**Brano estratto**
Ma ciò che fa, della difesa dell’italiano e della letteratura, una trincea irrinunziabile, una battaglia che non ha niente a che vedere con la difesa corporativa d’una disciplina e d’un ceto ma coinvolge, addirittura, i destini della nazione, è una posta in gioco di allarmante, e duplice, urgenza.
Primo: insegnare l’italiano e gli auctores non è come insegnare questa o quella disciplina, perché significa insegnare a scrivere. E scrivere, articolare compiutamente il linguaggio, significa attingere una sintassi, un ordine, dare una forma, un’interpretazione e un senso, al mondo, alla realtà. Imparando a scrivere, s’impara a pensare, a conoscere, a capire: dovrebbe esser ovvio, ma non lo è, che solo attraverso la scrittura il flusso incontrollato e impressionistico dei pensieri si fa ragionamento, complesso e profondo; solo attraverso la scrittura si organizza, e si oggettivizza, la caotica naïveté del parlato.

**Voci estratte**
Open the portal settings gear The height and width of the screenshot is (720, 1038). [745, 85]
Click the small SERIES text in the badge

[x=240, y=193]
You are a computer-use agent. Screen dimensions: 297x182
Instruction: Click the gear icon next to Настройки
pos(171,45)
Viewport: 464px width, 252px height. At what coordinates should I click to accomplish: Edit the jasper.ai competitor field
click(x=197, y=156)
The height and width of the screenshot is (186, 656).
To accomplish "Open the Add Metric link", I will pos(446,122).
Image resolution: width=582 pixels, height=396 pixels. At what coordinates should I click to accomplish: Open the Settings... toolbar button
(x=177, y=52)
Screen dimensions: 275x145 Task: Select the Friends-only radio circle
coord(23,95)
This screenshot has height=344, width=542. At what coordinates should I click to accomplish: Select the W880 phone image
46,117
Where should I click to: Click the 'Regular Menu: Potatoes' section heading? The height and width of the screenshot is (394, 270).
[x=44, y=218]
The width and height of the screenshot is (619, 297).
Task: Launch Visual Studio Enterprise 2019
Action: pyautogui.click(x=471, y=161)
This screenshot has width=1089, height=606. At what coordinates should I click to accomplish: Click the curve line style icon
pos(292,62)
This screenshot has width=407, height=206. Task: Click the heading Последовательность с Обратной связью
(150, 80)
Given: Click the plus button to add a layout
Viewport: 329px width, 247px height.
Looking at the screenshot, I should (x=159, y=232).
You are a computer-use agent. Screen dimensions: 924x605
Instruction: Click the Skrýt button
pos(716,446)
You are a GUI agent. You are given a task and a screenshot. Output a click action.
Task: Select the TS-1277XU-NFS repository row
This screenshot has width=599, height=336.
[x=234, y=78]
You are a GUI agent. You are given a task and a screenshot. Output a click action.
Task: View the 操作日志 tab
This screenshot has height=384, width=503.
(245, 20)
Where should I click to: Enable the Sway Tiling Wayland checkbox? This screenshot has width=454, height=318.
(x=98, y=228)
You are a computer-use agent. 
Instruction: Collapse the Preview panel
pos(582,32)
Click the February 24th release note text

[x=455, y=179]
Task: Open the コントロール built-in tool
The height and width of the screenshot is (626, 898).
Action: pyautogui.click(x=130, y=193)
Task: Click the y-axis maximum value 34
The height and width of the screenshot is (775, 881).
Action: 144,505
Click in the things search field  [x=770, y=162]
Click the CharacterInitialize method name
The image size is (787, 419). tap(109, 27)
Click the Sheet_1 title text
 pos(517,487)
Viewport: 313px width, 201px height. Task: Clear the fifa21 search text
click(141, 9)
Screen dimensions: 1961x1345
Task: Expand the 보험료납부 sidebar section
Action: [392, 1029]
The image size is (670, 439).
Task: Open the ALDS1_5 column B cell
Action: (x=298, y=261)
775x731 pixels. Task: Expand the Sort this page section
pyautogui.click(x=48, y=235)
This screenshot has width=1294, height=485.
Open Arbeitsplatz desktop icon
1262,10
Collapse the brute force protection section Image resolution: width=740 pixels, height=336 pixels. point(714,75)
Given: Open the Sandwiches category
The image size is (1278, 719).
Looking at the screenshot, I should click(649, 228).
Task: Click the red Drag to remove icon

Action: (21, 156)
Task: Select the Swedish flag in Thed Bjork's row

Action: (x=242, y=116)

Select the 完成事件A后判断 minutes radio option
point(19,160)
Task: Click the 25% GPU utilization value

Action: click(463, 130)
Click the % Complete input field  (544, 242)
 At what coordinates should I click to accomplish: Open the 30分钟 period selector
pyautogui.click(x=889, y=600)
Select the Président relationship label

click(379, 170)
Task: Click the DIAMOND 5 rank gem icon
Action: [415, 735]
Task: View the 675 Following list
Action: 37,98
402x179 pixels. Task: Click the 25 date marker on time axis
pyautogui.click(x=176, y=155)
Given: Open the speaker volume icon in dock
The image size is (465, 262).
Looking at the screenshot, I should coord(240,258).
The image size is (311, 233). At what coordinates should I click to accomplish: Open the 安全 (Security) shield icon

**Compito 1**
Stabilisci se ciascuna affermazione concorda con il brano sulla difesa dell'italiano e rispondi sì o no, citando alla lettera le parole del brano che lo decidono: (a) insegnare l'italiano equivale a insegnare a scrivere; (b) la difesa dell'italiano è la difesa corporativa di una disciplina; (c) il parlato è già di per sé ordinato e oggettivo.
**Compito 2**
Secondo il brano sulla difesa dell'italiano, perché insegnare l'italiano e gli auctores non è come insegnare un'altra disciplina? Rispondi in una-tre frasi.

**Risultato atteso 1**
(a) Sì: "insegnare l’italiano e gli auctores non è come insegnare questa o quella disciplina, perché significa insegnare a scrivere".
(b) No: "non ha niente a che vedere con la difesa corporativa d’una disciplina e d’un ceto".
(c) No: "solo attraverso la scrittura si organizza, e si oggettivizza, la caotica naïveté del parlato".

**Risultato atteso 2**
Insegnare l'italiano e gli auctores significa insegnare a scrivere. Scrivere vuol dire dare una sintassi, un ordine, una forma e un senso al mondo e alla realtà. Per questo, imparando a scrivere, si impara anche a pensare, a conoscere e a capire.